> [Task objective]: Rewrite the passage of the renters' union article between "What they want: Backed" and "and persistent leaks.", inclusive, swapping "mold" for "mildew".

> [Document segment]:
=== Section Start ===

Collective Bargaining

Tenants Take on Private Equity Giant With Nationwide Union Push

Source: Bloomberg / Photographer: Tara Raghuveer

For the first time, tenants across multiple U.S. states are joining forces to form a coordinated renters’ union targeting a single landlord—Capital Realty Group.

Union movement: More than 1,000 tenants across five states are uniting against Capital Realty Group in a rare multi-state organizing campaign—marking a shift from building-level unions to a push for national collective bargaining.

What they want: Backed by the Tenant Union Federation, renters are demanding better maintenance and living conditions—citing issues like mold, pests, broken appliances, and even zip-tied fire extinguishers. In Kansas City, where majority unions have already formed, complaints include structural damage and persistent leaks.

=== Section End ===

> [Recorded information]:
=== Section Start ===

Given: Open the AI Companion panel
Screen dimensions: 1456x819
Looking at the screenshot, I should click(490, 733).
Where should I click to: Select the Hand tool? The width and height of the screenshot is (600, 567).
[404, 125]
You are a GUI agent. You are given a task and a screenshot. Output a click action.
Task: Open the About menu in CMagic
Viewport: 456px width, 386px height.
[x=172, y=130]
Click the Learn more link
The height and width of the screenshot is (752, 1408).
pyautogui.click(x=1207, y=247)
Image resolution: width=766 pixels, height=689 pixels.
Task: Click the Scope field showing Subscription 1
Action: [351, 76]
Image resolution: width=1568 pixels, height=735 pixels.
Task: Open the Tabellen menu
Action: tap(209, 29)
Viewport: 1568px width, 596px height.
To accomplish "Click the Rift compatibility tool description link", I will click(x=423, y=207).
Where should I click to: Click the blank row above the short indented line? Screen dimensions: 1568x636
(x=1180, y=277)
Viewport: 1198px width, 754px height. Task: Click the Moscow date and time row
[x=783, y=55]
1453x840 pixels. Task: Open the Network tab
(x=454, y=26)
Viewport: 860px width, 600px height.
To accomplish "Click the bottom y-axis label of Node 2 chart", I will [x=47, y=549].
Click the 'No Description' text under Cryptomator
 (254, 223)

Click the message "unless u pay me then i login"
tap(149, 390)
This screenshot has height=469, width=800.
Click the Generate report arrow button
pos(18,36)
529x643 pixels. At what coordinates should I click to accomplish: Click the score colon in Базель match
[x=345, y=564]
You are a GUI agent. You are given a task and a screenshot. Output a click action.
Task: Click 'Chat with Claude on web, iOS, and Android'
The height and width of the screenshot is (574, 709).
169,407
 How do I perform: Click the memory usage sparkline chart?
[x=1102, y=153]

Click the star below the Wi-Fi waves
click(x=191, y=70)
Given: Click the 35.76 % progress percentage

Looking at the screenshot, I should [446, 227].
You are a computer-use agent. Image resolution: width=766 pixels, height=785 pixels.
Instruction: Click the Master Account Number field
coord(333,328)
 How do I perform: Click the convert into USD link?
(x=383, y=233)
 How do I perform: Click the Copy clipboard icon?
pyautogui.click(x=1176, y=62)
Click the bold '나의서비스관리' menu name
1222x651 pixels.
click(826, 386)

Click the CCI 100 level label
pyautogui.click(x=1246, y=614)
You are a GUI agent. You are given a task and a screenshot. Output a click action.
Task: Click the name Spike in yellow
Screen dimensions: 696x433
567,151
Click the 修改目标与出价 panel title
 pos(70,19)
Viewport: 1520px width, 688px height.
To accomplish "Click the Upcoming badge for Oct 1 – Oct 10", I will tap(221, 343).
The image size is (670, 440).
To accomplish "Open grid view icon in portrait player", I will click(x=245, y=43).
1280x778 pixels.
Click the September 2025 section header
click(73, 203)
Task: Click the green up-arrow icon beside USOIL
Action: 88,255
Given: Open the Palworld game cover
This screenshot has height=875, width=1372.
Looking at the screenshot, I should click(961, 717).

=== Section End ===

> [Solution to the problem]:
What they want: Backed by the Tenant Union Federation, renters are demanding better maintenance and living conditions—citing issues like mildew, pests, broken appliances, and even zip-tied fire extinguishers. In Kansas City, where majority unions have already formed, complaints include structural damage and persistent leaks.